
Factor Analysis

  • Income and Buyback Yield

    Fail

    The respectable dividend is undermined by significant share dilution, resulting in a poor overall capital return to shareholders.

    ONB offers a dividend yield of 2.66%, which is a decent source of income for investors. The payout ratio is a healthy 33.07%, meaning the company pays out about a third of its profits as dividends, which is sustainable. However, the analysis of capital return must also include share repurchases or issuances. The data shows a negative "buyback yield" (-14.14%), which means the number of shares has increased significantly. This shareholder dilution reduces each owner's stake in the company and offsets the cash returned via dividends. True value is created when a company returns capital through both dividends and net share buybacks; in this case, only one of those is happening.

  • P/E and Growth Check

    Pass

    The stock appears attractive based on a low forward P/E ratio, which suggests the market expects strong near-term earnings growth.

    The company's trailing P/E ratio of 12.43 is in line with the regional banking industry average of 12.65. The more compelling metric is the forward P/E ratio of 8.34. A forward P/E that is substantially lower than the trailing P/E implies that analysts expect earnings per share (EPS) to grow significantly in the coming year. This potential for strong earnings growth makes the current price seem more attractive. While no explicit EPS growth forecast is provided, the sharp drop in the P/E multiple points towards positive momentum in profitability, making this a pass.

  • Price to Tangible Book

    Pass

    The stock trades at a reasonable valuation relative to its tangible book value, especially when considering its solid profitability.

    For banks, the Price to Tangible Book Value (P/TBV) is a crucial valuation metric. ONB's P/TBV is 1.57x (calculated from its price of $20.62 and its tangible book value per share of $13.15). This is very close to the 1.5x average for regional banks. This valuation is supported by the bank's Return on Tangible Common Equity (ROTCE), a key measure of profitability, which stands at an estimated 13.9%. This ROTCE is slightly better than the peer average of 13.0%, justifying a P/TBV multiple in line with or slightly above its peers. Since the bank is earning a solid return on its assets, the current market price appears justified.

* RECORDS PROVIDED *
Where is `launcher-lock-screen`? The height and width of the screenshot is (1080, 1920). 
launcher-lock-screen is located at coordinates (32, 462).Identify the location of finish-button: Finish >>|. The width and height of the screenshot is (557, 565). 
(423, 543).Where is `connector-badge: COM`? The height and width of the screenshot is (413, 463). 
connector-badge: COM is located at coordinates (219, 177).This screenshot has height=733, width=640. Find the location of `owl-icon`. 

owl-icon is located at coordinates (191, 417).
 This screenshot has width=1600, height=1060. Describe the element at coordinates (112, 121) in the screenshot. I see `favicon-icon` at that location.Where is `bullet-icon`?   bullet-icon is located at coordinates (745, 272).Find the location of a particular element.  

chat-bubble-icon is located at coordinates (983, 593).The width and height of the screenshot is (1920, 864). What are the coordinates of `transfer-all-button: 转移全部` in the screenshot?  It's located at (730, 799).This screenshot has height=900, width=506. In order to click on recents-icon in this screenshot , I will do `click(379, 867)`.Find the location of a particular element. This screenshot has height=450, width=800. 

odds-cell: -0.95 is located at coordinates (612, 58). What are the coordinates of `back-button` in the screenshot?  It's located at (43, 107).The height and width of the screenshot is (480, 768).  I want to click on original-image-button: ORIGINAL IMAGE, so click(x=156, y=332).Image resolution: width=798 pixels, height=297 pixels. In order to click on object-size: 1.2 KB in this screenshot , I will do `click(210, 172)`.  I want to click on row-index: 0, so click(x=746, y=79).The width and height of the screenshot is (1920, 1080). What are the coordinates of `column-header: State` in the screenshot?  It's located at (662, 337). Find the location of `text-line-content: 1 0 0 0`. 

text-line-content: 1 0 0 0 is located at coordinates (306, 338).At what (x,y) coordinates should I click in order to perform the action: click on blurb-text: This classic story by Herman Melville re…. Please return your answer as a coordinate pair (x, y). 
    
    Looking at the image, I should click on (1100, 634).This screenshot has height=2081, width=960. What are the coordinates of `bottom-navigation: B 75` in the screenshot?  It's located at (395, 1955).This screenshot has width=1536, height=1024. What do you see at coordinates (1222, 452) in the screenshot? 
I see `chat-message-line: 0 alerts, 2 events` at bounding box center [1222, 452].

* WORK INSTRUCTION A *
Answer these questions from the factor analysis, one answer per line, marked the same way:
(i) What dividend yield does ONB offer?
(ii) What regional banking industry average is ONB's trailing P/E ratio compared with?
(iii) What tangible book value per share is used to calculate ONB's P/TBV?
* WORK INSTRUCTION B *
For each statement below, decide whether the factor analysis supports it. Answer yes or no and quote the deciding words.
(i) ONB pays out about half of its profits as dividends.
(ii) ONB's forward P/E ratio is 8.34.
(iii) ONB's ROTCE falls below the peer average.
* WORK INSTRUCTION C *
Pick up the factor analysis after its last sentence and extend it.

* RESPONSE A *
(i) 2.66%
(ii) 12.65
(iii) $13.15

* RESPONSE B *
(i) No: "The payout ratio is a healthy 33.07%, meaning the company pays out about a third of its profits as dividends"
(ii) Yes: "The more compelling metric is the forward P/E ratio of 8.34."
(iii) No: "This ROTCE is slightly better than the peer average of 13.0%"

* RESPONSE C *
  • Relative Valuation Snapshot

    Pass

    ONB's valuation multiples are largely in line with regional banking peers, suggesting it is not overpriced relative to the sector.

    A snapshot of key metrics shows ONB is trading in lockstep with its peers. Its trailing P/E of 12.43 is almost identical to the industry average of 12.65. Its Price to Tangible Book ratio of 1.57x is consistent with the 1.5x average for regional banks. While its dividend yield of 2.66% is slightly less than the peer average of around 3.31%, it is not an outlier. The stock's beta of 0.84 indicates it is slightly less volatile than the broader market. Overall, ONB does not appear significantly cheaper or more expensive than its competitors, meriting a pass for being fairly valued within its group.

  • ROE to P/B Alignment

    Pass

    The company's Price to Book value is well-aligned with its Return on Equity, indicating the market is pricing the stock rationally based on its profitability.

    A bank's Price to Book (P/B) ratio should be justified by its Return on Equity (ROE). ONB currently has a P/B ratio of 1.02x (based on a price of $20.62 and book value per share of $20.64) and an ROE of 8.89%. A general rule is that a bank should trade at or above its book value if its ROE is near or above its cost of equity (typically 9-11%). Given that ONB's ROE is close to this threshold, a P/B ratio slightly above 1.0x is logical and does not suggest a misalignment. The more precise measure, P/TBV to ROTCE, also shows a reasonable alignment. Therefore, the stock appears to be priced appropriately for its current level of profitability.